- [Passage shown]:
This modern Mexican spot delights and surprises with original flavors and a boldness for using specialty produce.
Originally printed in the September 2022 issue of Produce Business.
Philadelphia houses a vast number of Mexican restaurants, but Condesa captures the flavor and freshness of Mexico City cuisine like no other. A contemporary eatery named after the vibrant neighborhood in Mexico City, the restaurant features a menu highlighting regionally inspired dishes and showcasing produce.
“Condesa is a modern Mexican restaurant with authentic touches,” says Jerome Skaggs, culinary director at Defined Hospitality in Philadelphia, PA.
In addition to the 160-seat indoor/outdoor space on the first floor of the Hilton Motto Hotel near Rittenhouse Square, the restaurant also has a bar and taqueria, El Techo, on the rooftop of the hotel. Condesa is owned and operated by Defined Hospitality, a restaurant group that also owns and operates Suraya, Pizzeria Beddia and R&D Cocktail Lounge.
CENTERED ON PRODUCE
The restaurant’s menu boasts a significant produce component to just about every dish.
“Produce is the heart of our menu,” says Skaggs. “We make everything from scratch daily, including all of our salsas, which means the quality of our produce directly impacts our guest experience.”
Condesa’s kitchen is focused on sourcing and serving the highest quality produce items. “One of the core values of our companies is ‘Brilliant at the Basics’ and we believe there is nothing more basic to a kitchen than high-quality produce,” says Skaggs. “We want the ripest and highest quality year-round. We will shift from different vendors, depending on the season to make sure we always have the best products available.”
The restaurant spends approximately $25,000 monthly on produce, and sources produce from a variety of purveyors, including wholesalers such as Baldor and John Vena (JVI), says Skaggs. “For seasonal produce, we rely on local growers. One of our owners has a garden in Maryland that grows heirloom tomatillos, tomatoes and Mexican herbs. We also use Lancaster Farm Fresh, a farmers’ cooperative in central PA.”
For the restaurant’s unique use of specialty imported produce, it looks to JVI, located on the Philadelphia Wholesale Produce Market. “John Vena sources hard-to-find ingredients that are essential to our cuisine,” says Skaggs. “Items such as avocado leaf, tropical fruits, verdolagas (purslane) and Mexican herbs are hard to locate and often are of low quality. Vena sources hard-to-find products and takes extra care of them throughout the entire supply chain.”

- [Exercise A]: Retype the Condesa article between "This modern Mexican" and "and showcasing produce.", inclusive.
- [Exercise B]: Extend the Condesa article, picking up right after its final sentence.

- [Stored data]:

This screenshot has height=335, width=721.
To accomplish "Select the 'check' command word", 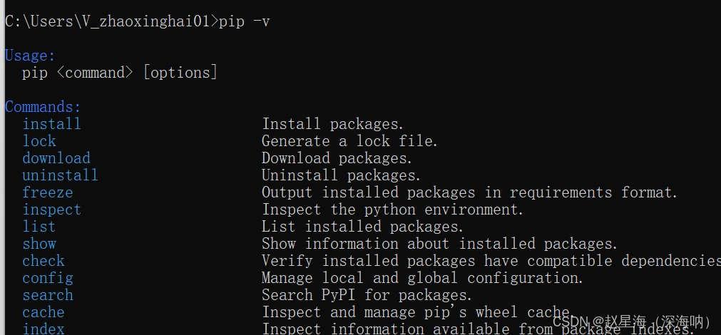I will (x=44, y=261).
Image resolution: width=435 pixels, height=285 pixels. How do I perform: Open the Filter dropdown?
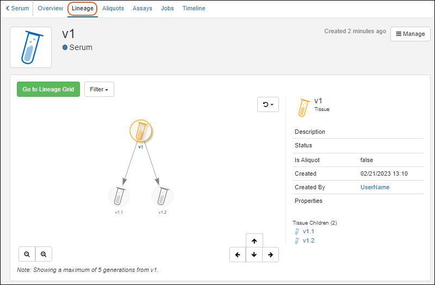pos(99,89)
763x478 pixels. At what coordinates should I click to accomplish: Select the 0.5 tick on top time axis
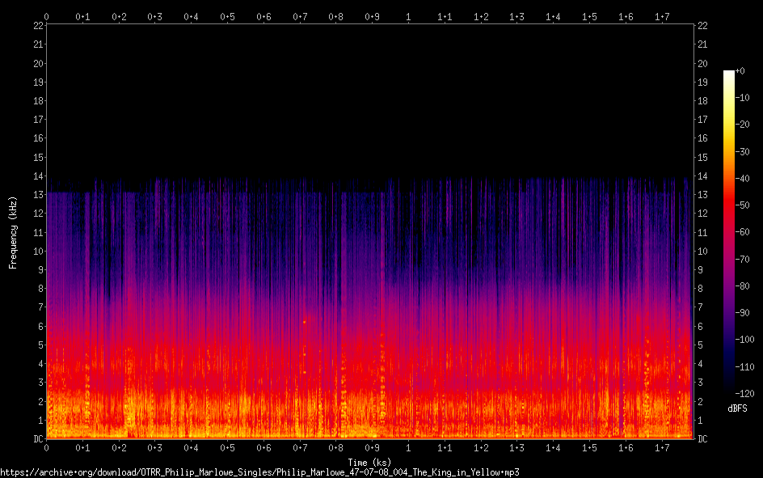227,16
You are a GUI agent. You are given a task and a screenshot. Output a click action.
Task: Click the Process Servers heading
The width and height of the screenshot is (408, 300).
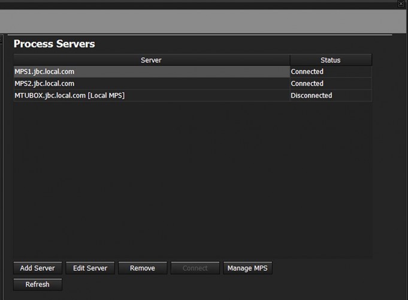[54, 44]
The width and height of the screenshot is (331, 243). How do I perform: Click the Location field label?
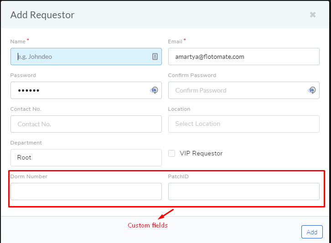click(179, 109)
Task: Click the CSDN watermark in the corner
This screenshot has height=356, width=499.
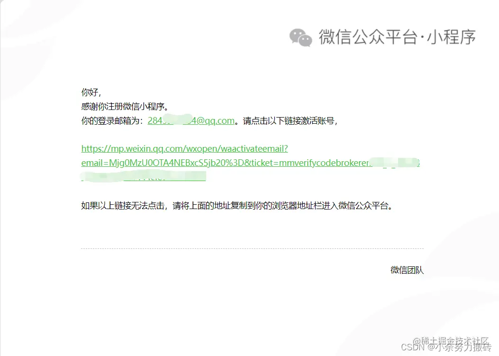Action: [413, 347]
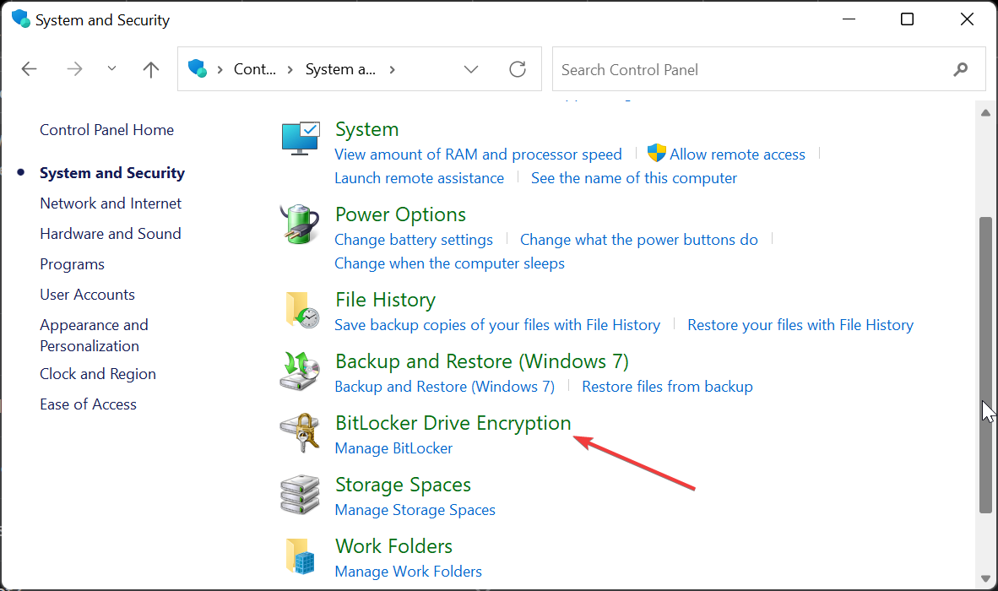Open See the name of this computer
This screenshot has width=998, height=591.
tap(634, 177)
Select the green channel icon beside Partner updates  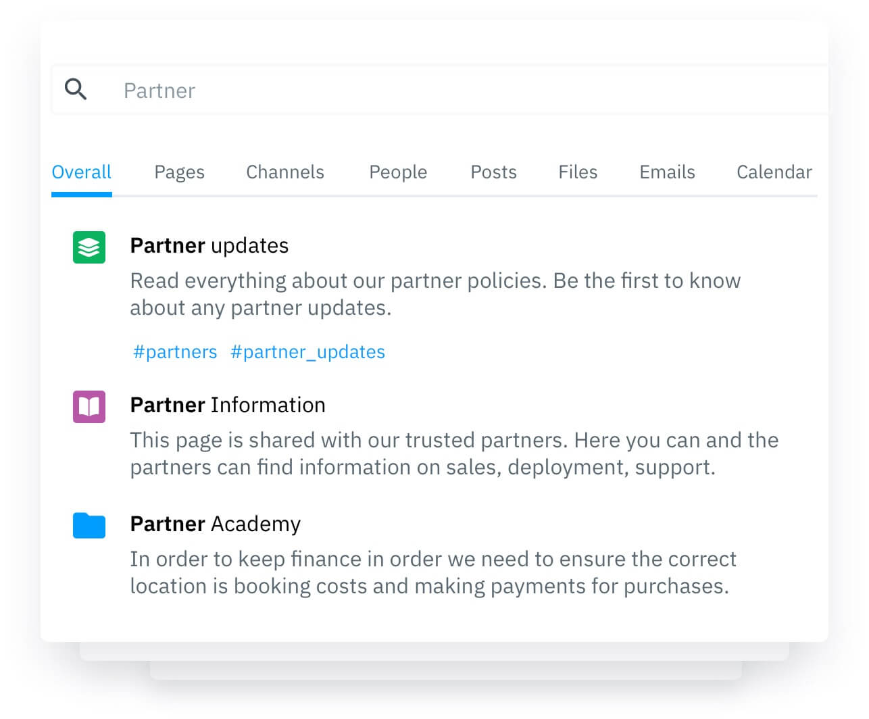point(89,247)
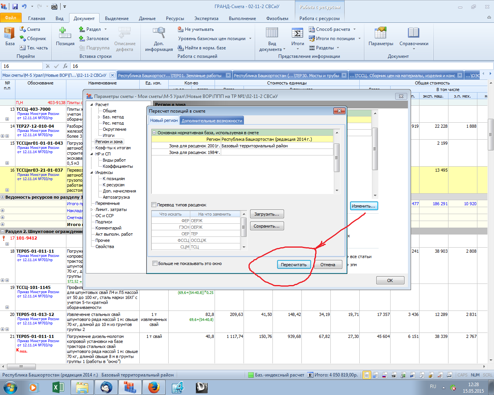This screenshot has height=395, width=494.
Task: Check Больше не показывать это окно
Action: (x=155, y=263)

==

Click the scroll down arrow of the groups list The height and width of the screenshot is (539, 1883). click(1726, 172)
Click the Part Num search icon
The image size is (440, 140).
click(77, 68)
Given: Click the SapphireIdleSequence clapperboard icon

- [Answer box A]:
This modern Mexican spot delights and surprises with original flavors and a boldness for using specialty produce.
Originally printed in the September 2022 issue of Produce Business.
Philadelphia houses a vast number of Mexican restaurants, but Condesa captures the flavor and freshness of Mexico City cuisine like no other. A contemporary eatery named after the vibrant neighborhood in Mexico City, the restaurant features a menu highlighting regionally inspired dishes and showcasing produce.

- [Answer box B]:
A PALETTE FOR PRODUCE
Chef Alberto Sandoval infuses authentic flavor into dishes yet elevates them through innovative ingredients. The entire menu displays the restaurant’s commitment to fresh flavor, starting with the appetizers. The exceptional guacamole reflects the quality of avocado used. “If you don’t start with good ripe avocados, there’s nothing else you can do,” says Skaggs. “You can’t cover up the ingredients in this case.”
The savory Cóctel de Mariscos bathes tender shrimp and octopus in a salsa valentina and comes amply garnished with cilantro leaves, avocado and tomato. Crunchy tostadas form a canvass for marinated tomatoes, charred peaches and requesón cheese. They’re topped generously with mint leaves and fresh dill. The unassuming surprise of the appetizers is the Sikil Pak, a Mayan pumpkin seed dip that Sandoval transforms into a flavor explosion and serves with a crudité of European cucumbers, Granny Smith apples, mini lettuce and red bell pepper, all sprinkled with tajín.
The tacos boast a wealth of produce partnership. Pollo Adobado serves up grilled chicken in an authentically delicious Mexican red adobo sauce along with tangy pickled red cabbage. The Camarones a las Brasas pairs grilled shrimp with charred cabbage and pineapple in an avocado cream sauce. Verduras Fritas showcase fried caulini on a bed of sweet plantain puree topped with a smooth and savory salsa of shishito and pepitas.
The Platos (or entrees) marry interesting proteins, including duck and goat, with produce. Pescado al Pastor runs a sweet, charred pineapple line parallel to a perfectly-grilled branzino topped with watercress, avocado and spring onion. The Bistec, a mouth-watering New York strip with a molcajete sauce, adds charred nopales and potatoes.
Dessert continues to push the envelope on incorporating produce with a Chamoyada, layering mango sorbet, chamoy (a savory sauce made from pickled fruit), coconut cream and angel food cake. A buttery Pineapple Upside-Down Corn Cake melts in the mouth along with its delicately sweet horchata ice cream. “Our pastry chef has made paletas (Mexican popsicles) out of savory ingredients including tomatillos,” says Skaggs. “They are amazing.”